# DIRECTIONS FOR THIS TASK:
Among the entries below, take the line with "Task: Click the Extreme results icon" and the line with "Collapse the Backgrounds section", and output them and every line between them exactly, with nothing else.

+++ INPUT DATA +++

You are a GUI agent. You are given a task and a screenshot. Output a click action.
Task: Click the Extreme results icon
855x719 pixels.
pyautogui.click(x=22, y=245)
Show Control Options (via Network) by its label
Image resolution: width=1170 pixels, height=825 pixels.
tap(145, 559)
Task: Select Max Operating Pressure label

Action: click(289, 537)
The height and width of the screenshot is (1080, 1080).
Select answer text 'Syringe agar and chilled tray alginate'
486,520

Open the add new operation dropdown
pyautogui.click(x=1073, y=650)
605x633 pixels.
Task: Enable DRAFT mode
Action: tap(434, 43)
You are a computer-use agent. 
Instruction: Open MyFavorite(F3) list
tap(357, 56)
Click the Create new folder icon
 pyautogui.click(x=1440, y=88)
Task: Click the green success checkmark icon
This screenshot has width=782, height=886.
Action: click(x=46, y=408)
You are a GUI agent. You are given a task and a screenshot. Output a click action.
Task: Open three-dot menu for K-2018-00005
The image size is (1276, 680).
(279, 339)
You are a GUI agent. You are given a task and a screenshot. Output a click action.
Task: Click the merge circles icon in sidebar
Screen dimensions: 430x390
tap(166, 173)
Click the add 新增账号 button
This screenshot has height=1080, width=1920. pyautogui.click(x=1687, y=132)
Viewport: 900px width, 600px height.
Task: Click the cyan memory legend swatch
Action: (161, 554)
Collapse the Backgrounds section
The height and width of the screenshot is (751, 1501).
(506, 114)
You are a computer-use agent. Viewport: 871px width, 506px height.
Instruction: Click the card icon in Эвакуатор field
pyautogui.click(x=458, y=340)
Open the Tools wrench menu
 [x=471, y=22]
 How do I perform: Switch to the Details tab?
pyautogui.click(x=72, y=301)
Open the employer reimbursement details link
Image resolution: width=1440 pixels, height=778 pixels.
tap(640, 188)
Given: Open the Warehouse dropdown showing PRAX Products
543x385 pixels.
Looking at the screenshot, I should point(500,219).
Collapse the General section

+++

# RESPONSE TO THE EXERCISE:
Task: Click the Extreme results icon
855x719 pixels.
pyautogui.click(x=22, y=245)
Show Control Options (via Network) by its label
Image resolution: width=1170 pixels, height=825 pixels.
tap(145, 559)
Task: Select Max Operating Pressure label

Action: click(289, 537)
The height and width of the screenshot is (1080, 1080).
Select answer text 'Syringe agar and chilled tray alginate'
486,520

Open the add new operation dropdown
pyautogui.click(x=1073, y=650)
605x633 pixels.
Task: Enable DRAFT mode
Action: tap(434, 43)
You are a computer-use agent. 
Instruction: Open MyFavorite(F3) list
tap(357, 56)
Click the Create new folder icon
 pyautogui.click(x=1440, y=88)
Task: Click the green success checkmark icon
This screenshot has width=782, height=886.
Action: click(x=46, y=408)
You are a GUI agent. You are given a task and a screenshot. Output a click action.
Task: Open three-dot menu for K-2018-00005
The image size is (1276, 680).
(279, 339)
You are a GUI agent. You are given a task and a screenshot. Output a click action.
Task: Click the merge circles icon in sidebar
Screen dimensions: 430x390
tap(166, 173)
Click the add 新增账号 button
This screenshot has height=1080, width=1920. pyautogui.click(x=1687, y=132)
Viewport: 900px width, 600px height.
Task: Click the cyan memory legend swatch
Action: (161, 554)
Collapse the Backgrounds section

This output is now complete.